**WHAT TO PRODUCE:** Turn the entries below into a two-column CSV with the columns input and output. Give one row per entry, with the entry's text under input and its answer under output, and put each value in a single quoted field with line breaks replaced by spaces.

**PROVIDED RECORDS:**
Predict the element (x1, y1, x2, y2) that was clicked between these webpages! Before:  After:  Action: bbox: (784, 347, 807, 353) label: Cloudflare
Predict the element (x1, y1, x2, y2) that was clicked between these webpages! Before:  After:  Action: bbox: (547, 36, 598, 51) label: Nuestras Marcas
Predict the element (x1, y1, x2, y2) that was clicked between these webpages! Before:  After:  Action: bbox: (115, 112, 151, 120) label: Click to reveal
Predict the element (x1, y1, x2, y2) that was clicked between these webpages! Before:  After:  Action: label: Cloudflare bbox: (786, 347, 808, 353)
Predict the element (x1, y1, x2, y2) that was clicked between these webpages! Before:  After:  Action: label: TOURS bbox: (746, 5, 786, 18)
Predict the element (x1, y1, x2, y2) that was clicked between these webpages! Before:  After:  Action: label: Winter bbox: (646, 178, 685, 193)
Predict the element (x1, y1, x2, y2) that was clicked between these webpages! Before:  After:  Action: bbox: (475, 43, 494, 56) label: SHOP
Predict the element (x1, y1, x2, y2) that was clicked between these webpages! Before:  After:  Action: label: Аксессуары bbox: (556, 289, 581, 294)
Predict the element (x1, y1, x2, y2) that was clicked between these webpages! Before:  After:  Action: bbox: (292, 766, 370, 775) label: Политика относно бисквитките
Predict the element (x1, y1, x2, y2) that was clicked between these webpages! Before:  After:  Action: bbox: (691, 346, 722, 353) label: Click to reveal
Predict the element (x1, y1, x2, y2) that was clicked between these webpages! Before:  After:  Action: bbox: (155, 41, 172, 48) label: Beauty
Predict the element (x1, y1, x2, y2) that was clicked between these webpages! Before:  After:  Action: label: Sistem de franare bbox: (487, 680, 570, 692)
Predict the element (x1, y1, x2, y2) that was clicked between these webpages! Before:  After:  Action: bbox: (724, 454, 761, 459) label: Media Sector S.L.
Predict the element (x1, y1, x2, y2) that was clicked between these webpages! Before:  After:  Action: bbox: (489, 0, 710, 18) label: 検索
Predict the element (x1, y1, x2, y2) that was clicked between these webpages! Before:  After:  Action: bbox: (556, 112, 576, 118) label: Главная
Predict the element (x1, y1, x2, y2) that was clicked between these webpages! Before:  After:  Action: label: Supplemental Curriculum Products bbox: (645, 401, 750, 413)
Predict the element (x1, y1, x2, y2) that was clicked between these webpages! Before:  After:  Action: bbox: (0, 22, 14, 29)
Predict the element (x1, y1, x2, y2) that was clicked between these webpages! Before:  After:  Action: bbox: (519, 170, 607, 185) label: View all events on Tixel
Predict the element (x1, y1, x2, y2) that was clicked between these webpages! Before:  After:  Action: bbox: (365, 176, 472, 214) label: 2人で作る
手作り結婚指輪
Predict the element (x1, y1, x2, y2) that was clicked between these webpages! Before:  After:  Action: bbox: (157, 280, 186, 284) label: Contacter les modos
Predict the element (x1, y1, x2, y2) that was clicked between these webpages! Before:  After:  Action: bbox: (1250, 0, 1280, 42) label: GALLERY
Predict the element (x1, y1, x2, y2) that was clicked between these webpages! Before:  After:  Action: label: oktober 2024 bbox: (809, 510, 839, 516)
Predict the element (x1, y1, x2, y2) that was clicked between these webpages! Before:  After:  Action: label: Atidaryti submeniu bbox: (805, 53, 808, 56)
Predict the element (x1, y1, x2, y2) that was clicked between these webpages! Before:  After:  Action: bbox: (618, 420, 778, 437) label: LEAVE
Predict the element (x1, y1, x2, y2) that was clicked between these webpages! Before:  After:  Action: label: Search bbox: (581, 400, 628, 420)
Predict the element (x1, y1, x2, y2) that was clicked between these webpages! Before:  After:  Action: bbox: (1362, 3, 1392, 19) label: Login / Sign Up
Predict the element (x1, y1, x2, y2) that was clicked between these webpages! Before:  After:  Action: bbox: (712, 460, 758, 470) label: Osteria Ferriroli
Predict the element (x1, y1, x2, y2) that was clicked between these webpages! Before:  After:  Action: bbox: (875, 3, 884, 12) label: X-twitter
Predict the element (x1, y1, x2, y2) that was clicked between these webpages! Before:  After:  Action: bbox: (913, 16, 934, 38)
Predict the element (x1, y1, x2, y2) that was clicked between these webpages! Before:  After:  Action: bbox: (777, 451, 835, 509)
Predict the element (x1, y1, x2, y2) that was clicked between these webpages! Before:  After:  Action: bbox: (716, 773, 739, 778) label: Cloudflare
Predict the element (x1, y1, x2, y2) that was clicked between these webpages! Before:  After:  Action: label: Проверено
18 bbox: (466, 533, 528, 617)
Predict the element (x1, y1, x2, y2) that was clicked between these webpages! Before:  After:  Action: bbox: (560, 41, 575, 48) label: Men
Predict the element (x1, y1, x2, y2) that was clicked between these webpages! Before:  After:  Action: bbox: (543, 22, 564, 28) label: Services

**SOLUTION:**
input,output
"Predict the element (x1, y1, x2, y2) that was clicked between these webpages! Before:  After:","Action: bbox: (784, 347, 807, 353) label: Cloudflare"
"Predict the element (x1, y1, x2, y2) that was clicked between these webpages! Before:  After:","Action: bbox: (547, 36, 598, 51) label: Nuestras Marcas"
"Predict the element (x1, y1, x2, y2) that was clicked between these webpages! Before:  After:","Action: bbox: (115, 112, 151, 120) label: Click to reveal"
"Predict the element (x1, y1, x2, y2) that was clicked between these webpages! Before:  After:","Action: label: Cloudflare bbox: (786, 347, 808, 353)"
"Predict the element (x1, y1, x2, y2) that was clicked between these webpages! Before:  After:","Action: label: TOURS bbox: (746, 5, 786, 18)"
"Predict the element (x1, y1, x2, y2) that was clicked between these webpages! Before:  After:","Action: label: Winter bbox: (646, 178, 685, 193)"
"Predict the element (x1, y1, x2, y2) that was clicked between these webpages! Before:  After:","Action: bbox: (475, 43, 494, 56) label: SHOP"
"Predict the element (x1, y1, x2, y2) that was clicked between these webpages! Before:  After:","Action: label: Аксессуары bbox: (556, 289, 581, 294)"
"Predict the element (x1, y1, x2, y2) that was clicked between these webpages! Before:  After:","Action: bbox: (292, 766, 370, 775) label: Политика относно бисквитките"
"Predict the element (x1, y1, x2, y2) that was clicked between these webpages! Before:  After:","Action: bbox: (691, 346, 722, 353) label: Click to reveal"
"Predict the element (x1, y1, x2, y2) that was clicked between these webpages! Before:  After:","Action: bbox: (155, 41, 172, 48) label: Beauty"
"Predict the element (x1, y1, x2, y2) that was clicked between these webpages! Before:  After:","Action: label: Sistem de franare bbox: (487, 680, 570, 692)"
"Predict the element (x1, y1, x2, y2) that was clicked between these webpages! Before:  After:","Action: bbox: (724, 454, 761, 459) label: Media Sector S.L."
"Predict the element (x1, y1, x2, y2) that was clicked between these webpages! Before:  After:","Action: bbox: (489, 0, 710, 18) label: 検索"
"Predict the element (x1, y1, x2, y2) that was clicked between these webpages! Before:  After:","Action: bbox: (556, 112, 576, 118) label: Главная"
"Predict the element (x1, y1, x2, y2) that was clicked between these webpages! Before:  After:","Action: label: Supplemental Curriculum Products bbox: (645, 401, 750, 413)"
"Predict the element (x1, y1, x2, y2) that was clicked between these webpages! Before:  After:","Action: bbox: (0, 22, 14, 29)"
"Predict the element (x1, y1, x2, y2) that was clicked between these webpages! Before:  After:","Action: bbox: (519, 170, 607, 185) label: View all events on Tixel"
"Predict the element (x1, y1, x2, y2) that was clicked between these webpages! Before:  After:","Action: bbox: (365, 176, 472, 214) label: 2人で作る 手作り結婚指輪"
"Predict the element (x1, y1, x2, y2) that was clicked between these webpages! Before:  After:","Action: bbox: (157, 280, 186, 284) label: Contacter les modos"
"Predict the element (x1, y1, x2, y2) that was clicked between these webpages! Before:  After:","Action: bbox: (1250, 0, 1280, 42) label: GALLERY"
"Predict the element (x1, y1, x2, y2) that was clicked between these webpages! Before:  After:","Action: label: oktober 2024 bbox: (809, 510, 839, 516)"
"Predict the element (x1, y1, x2, y2) that was clicked between these webpages! Before:  After:","Action: label: Atidaryti submeniu bbox: (805, 53, 808, 56)"
"Predict the element (x1, y1, x2, y2) that was clicked between these webpages! Before:  After:","Action: bbox: (618, 420, 778, 437) label: LEAVE"
"Predict the element (x1, y1, x2, y2) that was clicked between these webpages! Before:  After:","Action: label: Search bbox: (581, 400, 628, 420)"
"Predict the element (x1, y1, x2, y2) that was clicked between these webpages! Before:  After:","Action: bbox: (1362, 3, 1392, 19) label: Login / Sign Up"
"Predict the element (x1, y1, x2, y2) that was clicked between these webpages! Before:  After:","Action: bbox: (712, 460, 758, 470) label: Osteria Ferriroli"
"Predict the element (x1, y1, x2, y2) that was clicked between these webpages! Before:  After:","Action: bbox: (875, 3, 884, 12) label: X-twitter"
"Predict the element (x1, y1, x2, y2) that was clicked between these webpages! Before:  After:","Action: bbox: (913, 16, 934, 38)"
"Predict the element (x1, y1, x2, y2) that was clicked between these webpages! Before:  After:","Action: bbox: (777, 451, 835, 509)"
"Predict the element (x1, y1, x2, y2) that was clicked between these webpages! Before:  After:","Action: bbox: (716, 773, 739, 778) label: Cloudflare"
"Predict the element (x1, y1, x2, y2) that was clicked between these webpages! Before:  After:","Action: label: Проверено 18 bbox: (466, 533, 528, 617)"
"Predict the element (x1, y1, x2, y2) that was clicked between these webpages! Before:  After:","Action: bbox: (560, 41, 575, 48) label: Men"
"Predict the element (x1, y1, x2, y2) that was clicked between these webpages! Before:  After:","Action: bbox: (543, 22, 564, 28) label: Services"